Directions
Set down every entry once more, character for character.

Stored data entries
[Start of section]

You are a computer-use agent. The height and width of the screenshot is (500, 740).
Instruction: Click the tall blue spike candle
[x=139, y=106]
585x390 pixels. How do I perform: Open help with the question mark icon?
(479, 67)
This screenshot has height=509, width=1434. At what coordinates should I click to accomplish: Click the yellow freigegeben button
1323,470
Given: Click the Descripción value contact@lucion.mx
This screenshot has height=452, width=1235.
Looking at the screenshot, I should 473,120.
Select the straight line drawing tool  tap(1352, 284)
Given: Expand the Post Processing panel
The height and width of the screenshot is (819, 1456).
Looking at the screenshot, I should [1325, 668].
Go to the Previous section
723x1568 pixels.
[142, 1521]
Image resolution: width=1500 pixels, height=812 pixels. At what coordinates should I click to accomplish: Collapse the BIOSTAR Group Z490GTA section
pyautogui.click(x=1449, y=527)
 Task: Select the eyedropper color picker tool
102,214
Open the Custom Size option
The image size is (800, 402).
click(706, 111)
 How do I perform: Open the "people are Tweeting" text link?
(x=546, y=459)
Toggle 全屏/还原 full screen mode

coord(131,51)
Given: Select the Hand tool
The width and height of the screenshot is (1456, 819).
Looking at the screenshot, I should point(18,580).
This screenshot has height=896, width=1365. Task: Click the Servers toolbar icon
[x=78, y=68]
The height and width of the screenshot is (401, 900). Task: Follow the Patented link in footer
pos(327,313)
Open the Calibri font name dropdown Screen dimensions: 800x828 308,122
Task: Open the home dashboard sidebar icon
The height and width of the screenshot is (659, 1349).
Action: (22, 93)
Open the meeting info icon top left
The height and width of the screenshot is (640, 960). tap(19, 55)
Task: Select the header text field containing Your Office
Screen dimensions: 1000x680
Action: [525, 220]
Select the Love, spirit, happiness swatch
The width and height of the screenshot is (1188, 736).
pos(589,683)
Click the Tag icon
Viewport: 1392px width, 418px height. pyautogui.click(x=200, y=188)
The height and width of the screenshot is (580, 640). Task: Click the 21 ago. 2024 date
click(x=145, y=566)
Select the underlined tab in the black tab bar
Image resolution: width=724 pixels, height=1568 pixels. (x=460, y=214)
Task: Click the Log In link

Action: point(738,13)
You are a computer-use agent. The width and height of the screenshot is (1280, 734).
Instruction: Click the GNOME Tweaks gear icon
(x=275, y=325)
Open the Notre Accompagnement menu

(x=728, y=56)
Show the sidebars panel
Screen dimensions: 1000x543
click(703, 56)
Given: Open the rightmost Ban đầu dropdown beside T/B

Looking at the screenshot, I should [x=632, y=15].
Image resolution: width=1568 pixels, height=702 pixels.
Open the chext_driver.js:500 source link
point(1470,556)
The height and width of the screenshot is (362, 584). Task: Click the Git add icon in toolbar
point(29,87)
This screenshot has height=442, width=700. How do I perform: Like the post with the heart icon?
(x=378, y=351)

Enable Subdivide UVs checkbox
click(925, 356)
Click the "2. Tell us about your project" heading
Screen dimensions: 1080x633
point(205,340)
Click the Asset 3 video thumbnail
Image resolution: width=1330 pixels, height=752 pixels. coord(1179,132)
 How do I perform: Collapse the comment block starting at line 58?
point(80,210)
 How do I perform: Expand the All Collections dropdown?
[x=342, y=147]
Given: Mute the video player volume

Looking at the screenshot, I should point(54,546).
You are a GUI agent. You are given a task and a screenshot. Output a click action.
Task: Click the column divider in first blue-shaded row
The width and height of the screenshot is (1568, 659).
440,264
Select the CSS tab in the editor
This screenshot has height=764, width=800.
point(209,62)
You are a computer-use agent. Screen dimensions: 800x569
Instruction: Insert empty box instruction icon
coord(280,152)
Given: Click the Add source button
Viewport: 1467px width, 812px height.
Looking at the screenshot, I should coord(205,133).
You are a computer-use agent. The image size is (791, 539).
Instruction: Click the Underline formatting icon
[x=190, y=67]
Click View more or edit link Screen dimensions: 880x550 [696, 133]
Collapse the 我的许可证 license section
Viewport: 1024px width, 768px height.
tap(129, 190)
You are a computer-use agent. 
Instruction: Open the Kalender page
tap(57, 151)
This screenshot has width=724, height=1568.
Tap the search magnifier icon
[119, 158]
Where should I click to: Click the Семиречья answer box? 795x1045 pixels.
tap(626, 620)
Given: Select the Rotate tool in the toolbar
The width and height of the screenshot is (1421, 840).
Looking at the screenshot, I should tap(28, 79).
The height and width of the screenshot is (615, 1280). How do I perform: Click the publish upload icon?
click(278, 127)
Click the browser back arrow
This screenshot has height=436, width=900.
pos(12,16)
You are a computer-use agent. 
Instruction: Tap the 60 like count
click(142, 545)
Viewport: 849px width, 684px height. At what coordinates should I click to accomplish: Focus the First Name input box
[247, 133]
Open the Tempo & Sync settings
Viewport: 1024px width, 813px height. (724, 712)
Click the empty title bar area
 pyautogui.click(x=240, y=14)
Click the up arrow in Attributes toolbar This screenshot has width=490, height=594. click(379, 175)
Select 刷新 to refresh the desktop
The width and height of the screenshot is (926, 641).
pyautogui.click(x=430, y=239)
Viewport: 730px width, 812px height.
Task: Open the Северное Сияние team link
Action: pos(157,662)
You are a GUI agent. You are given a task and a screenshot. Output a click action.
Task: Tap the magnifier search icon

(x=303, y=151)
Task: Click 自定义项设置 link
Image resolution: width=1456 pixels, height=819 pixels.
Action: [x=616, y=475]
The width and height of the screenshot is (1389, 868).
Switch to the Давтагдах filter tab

[End of section]

Result for this task
You are a computer-use agent. The height and width of the screenshot is (500, 740).
Instruction: Click the tall blue spike candle
[x=139, y=106]
585x390 pixels. How do I perform: Open help with the question mark icon?
(479, 67)
This screenshot has height=509, width=1434. At what coordinates should I click to accomplish: Click the yellow freigegeben button
1323,470
Given: Click the Descripción value contact@lucion.mx
This screenshot has height=452, width=1235.
Looking at the screenshot, I should 473,120.
Select the straight line drawing tool  tap(1352, 284)
Given: Expand the Post Processing panel
The height and width of the screenshot is (819, 1456).
Looking at the screenshot, I should [1325, 668].
Go to the Previous section
723x1568 pixels.
[142, 1521]
Image resolution: width=1500 pixels, height=812 pixels. At what coordinates should I click to accomplish: Collapse the BIOSTAR Group Z490GTA section
pyautogui.click(x=1449, y=527)
 Task: Select the eyedropper color picker tool
102,214
Open the Custom Size option
The image size is (800, 402).
click(706, 111)
 How do I perform: Open the "people are Tweeting" text link?
(x=546, y=459)
Toggle 全屏/还原 full screen mode

coord(131,51)
Given: Select the Hand tool
The width and height of the screenshot is (1456, 819).
Looking at the screenshot, I should point(18,580).
This screenshot has height=896, width=1365. Task: Click the Servers toolbar icon
[x=78, y=68]
The height and width of the screenshot is (401, 900). Task: Follow the Patented link in footer
pos(327,313)
Open the Calibri font name dropdown Screen dimensions: 800x828 308,122
Task: Open the home dashboard sidebar icon
The height and width of the screenshot is (659, 1349).
Action: (22, 93)
Open the meeting info icon top left
The height and width of the screenshot is (640, 960). tap(19, 55)
Task: Select the header text field containing Your Office
Screen dimensions: 1000x680
Action: [525, 220]
Select the Love, spirit, happiness swatch
The width and height of the screenshot is (1188, 736).
pos(589,683)
Click the Tag icon
Viewport: 1392px width, 418px height. pyautogui.click(x=200, y=188)
The height and width of the screenshot is (580, 640). Task: Click the 21 ago. 2024 date
click(x=145, y=566)
Select the underlined tab in the black tab bar
Image resolution: width=724 pixels, height=1568 pixels. (x=460, y=214)
Task: Click the Log In link

Action: point(738,13)
You are a computer-use agent. The width and height of the screenshot is (1280, 734).
Instruction: Click the GNOME Tweaks gear icon
(x=275, y=325)
Open the Notre Accompagnement menu

(x=728, y=56)
Show the sidebars panel
Screen dimensions: 1000x543
click(703, 56)
Given: Open the rightmost Ban đầu dropdown beside T/B

Looking at the screenshot, I should [x=632, y=15].
Image resolution: width=1568 pixels, height=702 pixels.
Open the chext_driver.js:500 source link
point(1470,556)
The height and width of the screenshot is (362, 584). Task: Click the Git add icon in toolbar
point(29,87)
This screenshot has height=442, width=700. How do I perform: Like the post with the heart icon?
(x=378, y=351)

Enable Subdivide UVs checkbox
click(925, 356)
Click the "2. Tell us about your project" heading
Screen dimensions: 1080x633
point(205,340)
Click the Asset 3 video thumbnail
Image resolution: width=1330 pixels, height=752 pixels. coord(1179,132)
 How do I perform: Collapse the comment block starting at line 58?
point(80,210)
 How do I perform: Expand the All Collections dropdown?
[x=342, y=147]
Given: Mute the video player volume

Looking at the screenshot, I should point(54,546).
You are a GUI agent. You are given a task and a screenshot. Output a click action.
Task: Click the column divider in first blue-shaded row
The width and height of the screenshot is (1568, 659).
440,264
Select the CSS tab in the editor
This screenshot has height=764, width=800.
point(209,62)
You are a computer-use agent. Screen dimensions: 800x569
Instruction: Insert empty box instruction icon
coord(280,152)
Given: Click the Add source button
Viewport: 1467px width, 812px height.
Looking at the screenshot, I should coord(205,133).
You are a computer-use agent. The image size is (791, 539).
Instruction: Click the Underline formatting icon
[x=190, y=67]
Click View more or edit link Screen dimensions: 880x550 [696, 133]
Collapse the 我的许可证 license section
Viewport: 1024px width, 768px height.
tap(129, 190)
You are a computer-use agent. 
Instruction: Open the Kalender page
tap(57, 151)
This screenshot has width=724, height=1568.
Tap the search magnifier icon
[119, 158]
Where should I click to: Click the Семиречья answer box? 795x1045 pixels.
tap(626, 620)
Given: Select the Rotate tool in the toolbar
The width and height of the screenshot is (1421, 840).
Looking at the screenshot, I should tap(28, 79).
The height and width of the screenshot is (615, 1280). How do I perform: Click the publish upload icon?
click(278, 127)
Click the browser back arrow
This screenshot has height=436, width=900.
pos(12,16)
You are a computer-use agent. 
Instruction: Tap the 60 like count
click(142, 545)
Viewport: 849px width, 684px height. At what coordinates should I click to accomplish: Focus the First Name input box
[247, 133]
Open the Tempo & Sync settings
Viewport: 1024px width, 813px height. (724, 712)
Click the empty title bar area
 pyautogui.click(x=240, y=14)
Click the up arrow in Attributes toolbar This screenshot has width=490, height=594. click(379, 175)
Select 刷新 to refresh the desktop
The width and height of the screenshot is (926, 641).
pyautogui.click(x=430, y=239)
Viewport: 730px width, 812px height.
Task: Open the Северное Сияние team link
Action: pos(157,662)
You are a GUI agent. You are given a task and a screenshot. Output a click action.
Task: Tap the magnifier search icon

(x=303, y=151)
Task: Click 自定义项设置 link
Image resolution: width=1456 pixels, height=819 pixels.
Action: [x=616, y=475]
The width and height of the screenshot is (1389, 868).
Switch to the Давтагдах filter tab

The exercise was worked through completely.